The problem describes a garden with a walkway around it. We need to find the total amount of fencing required to surround the outermost edge of this walkway. First, we identify the dimensions of the garden: The garden is 5 feet wide and 6 feet long.

**step2** Calculating the total length including the walkway

The walkway is 2.5 feet wide around the garden. This means the walkway adds 2.5 feet to each of the two longer sides of the garden.
So, the total increase in length due to the walkway is 2.5 feet + 2.5 feet = 5 feet.
The new total length, including the walkway, will be the original garden length plus the added length: 6 feet + 5 feet = 11 feet.

**step3** Calculating the total width including the walkway

Similarly, the walkway adds 2.5 feet to each of the two shorter sides of the garden.
So, the total increase in width due to the walkway is 2.5 feet + 2.5 feet = 5 feet.
The new total width, including the walkway, will be the original garden width plus the added width: 5 feet + 5 feet = 10 feet.

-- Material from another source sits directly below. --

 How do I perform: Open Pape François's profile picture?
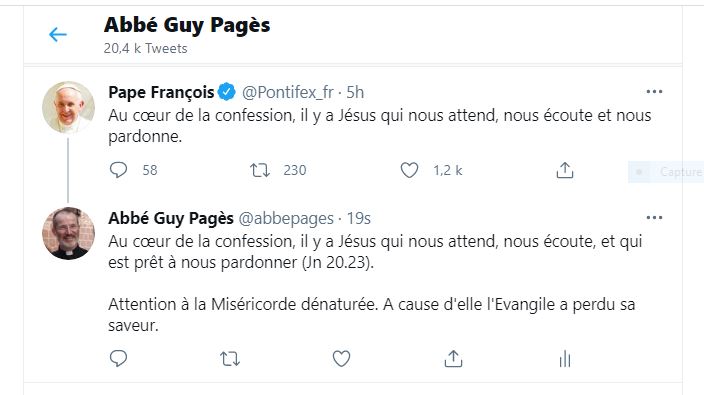(x=68, y=108)
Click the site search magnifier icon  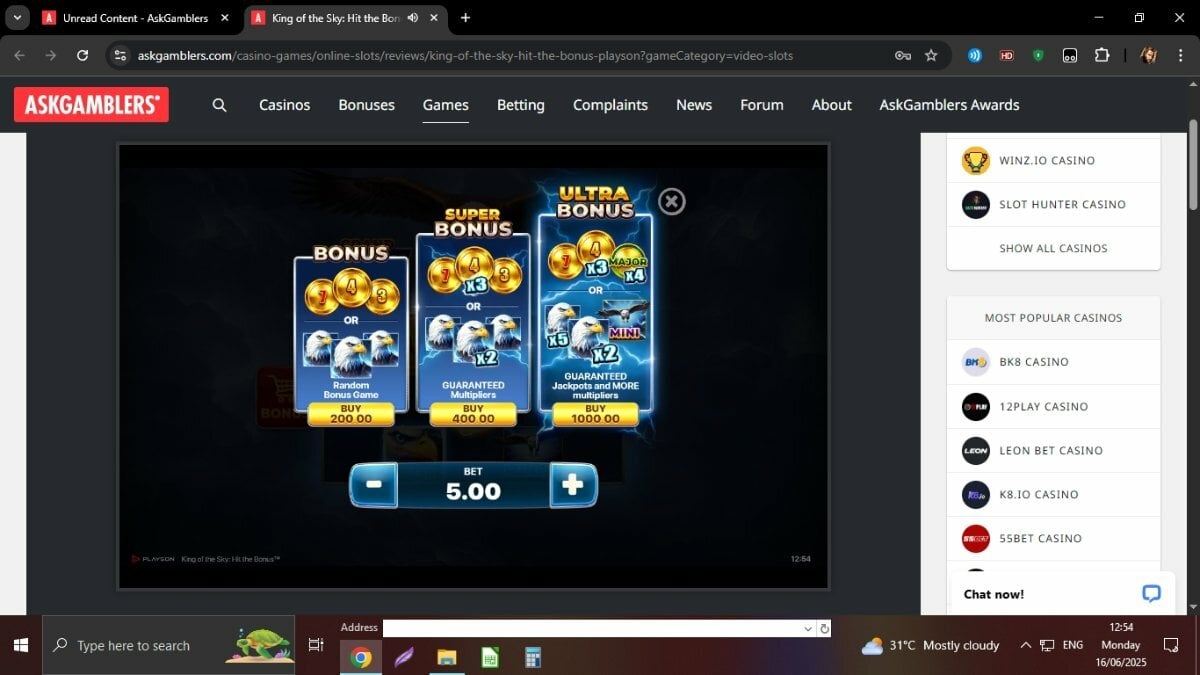[x=220, y=105]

**step4** Calculating the perimeter for the fencing

The amount of fencing needed is the perimeter of the outermost boundary of the garden with the walkway. This boundary forms a rectangle with the calculated new length and new width.
To find the perimeter of a rectangle, we add all four sides: Length + Width + Length + Width.
So, the perimeter is 11 feet + 10 feet + 11 feet + 10 feet.
Adding these lengths together: 11 feet + 10 feet = 21 feet.
Then, 21 feet + 11 feet = 32 feet.
Finally, 32 feet + 10 feet = 42 feet.
Therefore, 42 feet of fencing is needed to surround the walkway.